You are viewing a plain text version of this content. The canonical link for it is here.
Posted to solr-user@lucene.apache.org by sc...@asia.com on 2010/06/23 13:59:00 UTC
Import XML files different format?
Hi,
I'm new to solr. It looks great.
I would like to add a XML document in the following format in solr:
<?xml version="1.0" encoding="utf-8"?>
<race>
<go>
<id><![CDATA[...]]></id>
<title><![CDATA[...]]></title>
<url><![CDATA[...]]></url>
<content><![CDATA[...]]></content>
<city><![CDATA[...]]></city>
<postcode><![CDATA[...]]></postcode>
<contract><![CDATA[...]]></contract>
<category><![CDATA[...]]></category>
<date><![CDATA[...]]></date>
<time><![CDATA[...]]></time>
</go>
etc...
</race>
Is there a way to do this? If yes how?
Or i need to convert it with some scripts to this:
<add>
<doc>
<field name="authors">Patrick Eagar</field>
<field name="subject">Sports</field>
etc...
Thanks for your help
Regards
Re: Import XML files different format?
Posted by sc...@asia.com.
Thanks Eric for your answer.
I'll try to use DIH via data-config.xml as i might index other content with different XML structure in the futur...
Will i need to have different data-config for each XML strucure content file? And then manualy cange between them?
-----Original Message-----
From: Erik Hatcher <er...@gmail.com>
To: solr-user@lucene.apache.org
Sent: Wed, Jun 23, 2010 2:19 pm
Subject: Re: Import XML files different format?
You can use DataImportHandler's XML/XPath capabilities to do this:
<http://wiki.apache.org/solr/DataImportHandler#Usage_with_XML.2BAC8-HTTP_Datasource >
or you could, of course, convert your XML to Solr's XML format.
Another fine option for what this data looks like, CSV format.
I'd imagine you have the orginal data in a relational database though?
Erik
On Jun 23, 2010, at 7:59 AM, scrapy@asia.com wrote:
> Hi,
>
> I'm new to solr. It looks great.
>
> I would like to add a XML document in the following format in solr:
>
> <?xml version="1.0" encoding="utf-8"?>
> <race>
> <go>
> <id><![CDATA[...]]></id>
> <title><![CDATA[...]]></title>
> <url><![CDATA[...]]></url>
> <content><![CDATA[...]]></content>
> <city><![CDATA[...]]></city>
> <postcode><![CDATA[...]]></postcode>
> <contract><![CDATA[...]]></contract>
> <category><![CDATA[...]]></category>
> <date><![CDATA[...]]></date>
> <time><![CDATA[...]]></time>
> </go>
>
> etc...
> </race>
>
>
>
> Is there a way to do this?

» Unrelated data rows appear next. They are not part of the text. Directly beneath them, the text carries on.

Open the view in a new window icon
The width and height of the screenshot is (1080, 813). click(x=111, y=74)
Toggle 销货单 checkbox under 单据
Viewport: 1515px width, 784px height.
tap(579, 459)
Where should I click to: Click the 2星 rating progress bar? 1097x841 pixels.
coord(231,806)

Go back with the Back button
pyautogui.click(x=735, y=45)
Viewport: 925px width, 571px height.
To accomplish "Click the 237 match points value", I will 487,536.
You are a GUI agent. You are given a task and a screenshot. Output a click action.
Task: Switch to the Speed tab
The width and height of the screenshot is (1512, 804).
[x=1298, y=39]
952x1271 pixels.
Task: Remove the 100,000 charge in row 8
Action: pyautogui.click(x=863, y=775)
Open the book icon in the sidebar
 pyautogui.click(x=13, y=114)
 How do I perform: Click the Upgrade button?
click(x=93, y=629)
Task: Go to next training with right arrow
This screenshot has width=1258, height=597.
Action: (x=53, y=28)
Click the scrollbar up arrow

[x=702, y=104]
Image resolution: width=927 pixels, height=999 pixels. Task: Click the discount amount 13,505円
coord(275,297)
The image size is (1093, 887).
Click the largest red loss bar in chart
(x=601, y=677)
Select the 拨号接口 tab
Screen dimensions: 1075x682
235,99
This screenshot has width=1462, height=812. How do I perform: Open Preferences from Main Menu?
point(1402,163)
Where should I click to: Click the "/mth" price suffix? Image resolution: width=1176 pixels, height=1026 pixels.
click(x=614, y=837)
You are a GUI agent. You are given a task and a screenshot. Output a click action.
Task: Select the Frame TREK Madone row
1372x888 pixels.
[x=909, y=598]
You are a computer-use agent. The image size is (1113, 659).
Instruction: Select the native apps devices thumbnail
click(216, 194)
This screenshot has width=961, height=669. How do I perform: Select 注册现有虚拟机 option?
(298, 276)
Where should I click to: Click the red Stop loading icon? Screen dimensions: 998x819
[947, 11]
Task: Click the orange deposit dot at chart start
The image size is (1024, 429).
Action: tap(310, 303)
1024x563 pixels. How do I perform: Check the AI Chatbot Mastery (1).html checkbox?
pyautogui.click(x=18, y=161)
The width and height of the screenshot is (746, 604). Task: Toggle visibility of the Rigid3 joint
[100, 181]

If yes how?
>
> Or i need to convert it with some scripts to this:
>
> <add>
> <doc>
> <field name="authors">Patrick Eagar</field>
> <field name="subject">Sports</field>
> etc...
>
>
> Thanks for your help
>
> Regards
Re: Import XML files different format?
Posted by Erik Hatcher <er...@gmail.com>.
You can use DataImportHandler's XML/XPath capabilities to do this:
<http://wiki.apache.org/solr/DataImportHandler#Usage_with_XML.2BAC8-HTTP_Datasource
>
or you could, of course, convert your XML to Solr's XML format.
Another fine option for what this data looks like, CSV format.
I'd imagine you have the orginal data in a relational database though?
Erik
On Jun 23, 2010, at 7:59 AM, scrapy@asia.com wrote:
> Hi,
>
> I'm new to solr. It looks great.
>
> I would like to add a XML document in the following format in solr:
>
> <?xml version="1.0" encoding="utf-8"?>
> <race>
> <go>
> <id><![CDATA[...]]></id>
> <title><![CDATA[...]]></title>
> <url><![CDATA[...]]></url>
> <content><![CDATA[...]]></content>
> <city><![CDATA[...]]></city>
> <postcode><![CDATA[...]]></postcode>
> <contract><![CDATA[...]]></contract>
> <category><![CDATA[...]]></category>
> <date><![CDATA[...]]></date>
> <time><![CDATA[...]]></time>
> </go>
>
> etc...
> </race>
>
>
>
> Is there a way to do this? If yes how?
>
> Or i need to convert it with some scripts to this:
>
> <add>
> <doc>
> <field name="authors">Patrick Eagar</field>
> <field name="subject">Sports</field>
> etc...
>
>
> Thanks for your help
>
> Regards